■ DIRECTIONS:
Please update the stretch of the material from the line containing "Select row 2 header" through the line containing "click(x=977, y=743)", changing "Screen dimensions" to "Display size" and leaving everything else as it is. Return only those lines.

Word and element location records:
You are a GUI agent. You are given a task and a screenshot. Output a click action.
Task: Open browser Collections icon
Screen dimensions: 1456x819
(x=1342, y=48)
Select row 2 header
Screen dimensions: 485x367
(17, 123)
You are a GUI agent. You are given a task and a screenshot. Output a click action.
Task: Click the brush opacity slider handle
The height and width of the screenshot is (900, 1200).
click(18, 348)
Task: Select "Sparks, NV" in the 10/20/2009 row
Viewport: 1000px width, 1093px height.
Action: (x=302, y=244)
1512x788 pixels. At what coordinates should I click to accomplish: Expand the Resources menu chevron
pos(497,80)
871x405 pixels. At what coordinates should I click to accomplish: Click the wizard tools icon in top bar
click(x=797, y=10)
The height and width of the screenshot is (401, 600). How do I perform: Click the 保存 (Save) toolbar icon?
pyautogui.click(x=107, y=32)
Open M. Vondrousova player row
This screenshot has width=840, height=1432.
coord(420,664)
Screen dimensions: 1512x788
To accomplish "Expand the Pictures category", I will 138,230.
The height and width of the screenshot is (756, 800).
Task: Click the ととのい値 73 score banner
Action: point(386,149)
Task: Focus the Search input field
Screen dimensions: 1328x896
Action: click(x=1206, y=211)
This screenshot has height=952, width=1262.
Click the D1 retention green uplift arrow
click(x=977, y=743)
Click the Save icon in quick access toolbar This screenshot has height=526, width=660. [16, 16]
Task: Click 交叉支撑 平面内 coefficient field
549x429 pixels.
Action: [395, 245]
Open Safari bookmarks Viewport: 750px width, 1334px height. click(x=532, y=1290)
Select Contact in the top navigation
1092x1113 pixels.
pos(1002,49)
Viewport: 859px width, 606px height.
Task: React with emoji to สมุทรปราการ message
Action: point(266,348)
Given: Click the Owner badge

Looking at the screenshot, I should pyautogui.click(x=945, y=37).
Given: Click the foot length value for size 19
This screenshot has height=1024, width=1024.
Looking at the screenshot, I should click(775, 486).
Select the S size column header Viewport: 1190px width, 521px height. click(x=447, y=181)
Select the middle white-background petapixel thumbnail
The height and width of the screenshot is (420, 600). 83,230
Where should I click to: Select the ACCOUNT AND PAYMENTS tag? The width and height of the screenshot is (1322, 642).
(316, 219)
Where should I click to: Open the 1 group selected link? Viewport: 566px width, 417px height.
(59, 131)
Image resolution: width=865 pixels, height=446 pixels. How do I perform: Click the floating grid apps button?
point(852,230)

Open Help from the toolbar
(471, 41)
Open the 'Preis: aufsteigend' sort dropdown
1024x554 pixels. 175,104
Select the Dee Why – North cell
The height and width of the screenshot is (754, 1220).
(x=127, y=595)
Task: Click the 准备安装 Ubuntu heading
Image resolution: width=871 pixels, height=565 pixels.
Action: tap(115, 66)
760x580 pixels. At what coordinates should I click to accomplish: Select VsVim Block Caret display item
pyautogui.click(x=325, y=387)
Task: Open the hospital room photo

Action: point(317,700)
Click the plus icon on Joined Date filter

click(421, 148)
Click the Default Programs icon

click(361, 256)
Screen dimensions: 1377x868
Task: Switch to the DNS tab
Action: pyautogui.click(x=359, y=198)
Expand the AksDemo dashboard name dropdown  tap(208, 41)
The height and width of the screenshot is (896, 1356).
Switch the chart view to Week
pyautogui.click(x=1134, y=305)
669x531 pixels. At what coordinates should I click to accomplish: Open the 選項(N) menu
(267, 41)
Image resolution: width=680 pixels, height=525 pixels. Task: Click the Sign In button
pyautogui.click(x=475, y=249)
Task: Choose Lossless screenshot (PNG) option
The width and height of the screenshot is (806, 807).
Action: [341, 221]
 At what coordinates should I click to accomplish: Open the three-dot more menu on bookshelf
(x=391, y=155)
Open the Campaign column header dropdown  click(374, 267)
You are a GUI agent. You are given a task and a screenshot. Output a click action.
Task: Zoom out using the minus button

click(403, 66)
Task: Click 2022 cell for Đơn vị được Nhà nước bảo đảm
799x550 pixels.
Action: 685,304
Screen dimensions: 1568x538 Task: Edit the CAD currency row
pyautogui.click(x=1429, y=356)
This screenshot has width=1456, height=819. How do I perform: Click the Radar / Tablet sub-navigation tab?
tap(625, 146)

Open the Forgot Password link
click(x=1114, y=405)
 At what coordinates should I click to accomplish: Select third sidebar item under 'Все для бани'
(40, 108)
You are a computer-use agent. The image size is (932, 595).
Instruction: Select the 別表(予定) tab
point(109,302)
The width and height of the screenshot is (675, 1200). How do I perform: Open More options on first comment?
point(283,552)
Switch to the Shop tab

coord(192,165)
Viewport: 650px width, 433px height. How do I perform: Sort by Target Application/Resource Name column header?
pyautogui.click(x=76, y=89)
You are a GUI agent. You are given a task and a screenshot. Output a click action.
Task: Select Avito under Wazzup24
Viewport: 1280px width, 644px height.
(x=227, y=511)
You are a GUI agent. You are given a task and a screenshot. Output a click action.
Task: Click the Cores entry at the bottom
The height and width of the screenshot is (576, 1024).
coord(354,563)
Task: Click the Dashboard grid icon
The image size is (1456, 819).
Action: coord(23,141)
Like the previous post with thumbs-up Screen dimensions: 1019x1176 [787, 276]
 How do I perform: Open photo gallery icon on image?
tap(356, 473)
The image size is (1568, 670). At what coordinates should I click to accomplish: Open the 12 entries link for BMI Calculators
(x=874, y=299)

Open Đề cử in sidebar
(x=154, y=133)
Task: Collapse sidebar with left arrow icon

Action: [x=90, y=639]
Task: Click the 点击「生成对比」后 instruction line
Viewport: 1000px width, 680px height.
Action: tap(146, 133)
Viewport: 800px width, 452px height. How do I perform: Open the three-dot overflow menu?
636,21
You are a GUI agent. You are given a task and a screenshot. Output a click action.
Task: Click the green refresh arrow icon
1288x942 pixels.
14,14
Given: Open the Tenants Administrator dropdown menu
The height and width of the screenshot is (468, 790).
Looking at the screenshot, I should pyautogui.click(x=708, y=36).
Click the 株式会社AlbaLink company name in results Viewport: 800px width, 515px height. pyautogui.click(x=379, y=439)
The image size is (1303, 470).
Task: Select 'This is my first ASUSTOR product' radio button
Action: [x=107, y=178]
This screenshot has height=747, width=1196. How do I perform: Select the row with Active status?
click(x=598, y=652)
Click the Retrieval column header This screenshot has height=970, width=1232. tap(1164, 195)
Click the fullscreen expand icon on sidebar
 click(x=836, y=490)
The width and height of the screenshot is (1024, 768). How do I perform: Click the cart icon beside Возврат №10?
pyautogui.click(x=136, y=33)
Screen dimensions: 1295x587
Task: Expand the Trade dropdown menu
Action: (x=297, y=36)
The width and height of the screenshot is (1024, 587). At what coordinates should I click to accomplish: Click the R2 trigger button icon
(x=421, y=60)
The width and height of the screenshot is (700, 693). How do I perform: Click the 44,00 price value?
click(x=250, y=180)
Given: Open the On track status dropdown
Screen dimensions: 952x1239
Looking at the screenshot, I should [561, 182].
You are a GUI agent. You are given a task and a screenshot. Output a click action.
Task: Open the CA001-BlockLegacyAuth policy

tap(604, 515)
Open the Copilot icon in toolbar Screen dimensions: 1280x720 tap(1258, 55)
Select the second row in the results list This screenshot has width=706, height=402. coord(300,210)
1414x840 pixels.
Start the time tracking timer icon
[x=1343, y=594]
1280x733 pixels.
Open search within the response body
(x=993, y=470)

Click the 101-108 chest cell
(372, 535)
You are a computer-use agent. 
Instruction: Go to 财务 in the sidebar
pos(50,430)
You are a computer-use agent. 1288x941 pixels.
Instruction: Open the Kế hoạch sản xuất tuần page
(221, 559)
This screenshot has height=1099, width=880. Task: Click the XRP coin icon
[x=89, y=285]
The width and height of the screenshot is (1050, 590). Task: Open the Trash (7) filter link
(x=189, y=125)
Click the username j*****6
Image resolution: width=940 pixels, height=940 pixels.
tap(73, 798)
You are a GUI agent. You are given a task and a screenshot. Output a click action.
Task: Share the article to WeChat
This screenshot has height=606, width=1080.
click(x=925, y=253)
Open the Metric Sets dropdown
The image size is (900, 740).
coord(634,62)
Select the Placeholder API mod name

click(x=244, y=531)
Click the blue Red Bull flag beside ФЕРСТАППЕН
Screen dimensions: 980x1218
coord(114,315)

■ RESULT OF THIS TASK:
Select row 2 header
Display size: 485x367
(17, 123)
You are a GUI agent. You are given a task and a screenshot. Output a click action.
Task: Click the brush opacity slider handle
The height and width of the screenshot is (900, 1200).
click(18, 348)
Task: Select "Sparks, NV" in the 10/20/2009 row
Viewport: 1000px width, 1093px height.
Action: (x=302, y=244)
1512x788 pixels. At what coordinates should I click to accomplish: Expand the Resources menu chevron
pos(497,80)
871x405 pixels. At what coordinates should I click to accomplish: Click the wizard tools icon in top bar
click(x=797, y=10)
The height and width of the screenshot is (401, 600). How do I perform: Click the 保存 (Save) toolbar icon?
pyautogui.click(x=107, y=32)
Open M. Vondrousova player row
This screenshot has width=840, height=1432.
coord(420,664)
Display size: 1512x788
To accomplish "Expand the Pictures category", I will 138,230.
The height and width of the screenshot is (756, 800).
Task: Click the ととのい値 73 score banner
Action: point(386,149)
Task: Focus the Search input field
Display size: 1328x896
Action: click(x=1206, y=211)
This screenshot has height=952, width=1262.
Click the D1 retention green uplift arrow
click(x=977, y=743)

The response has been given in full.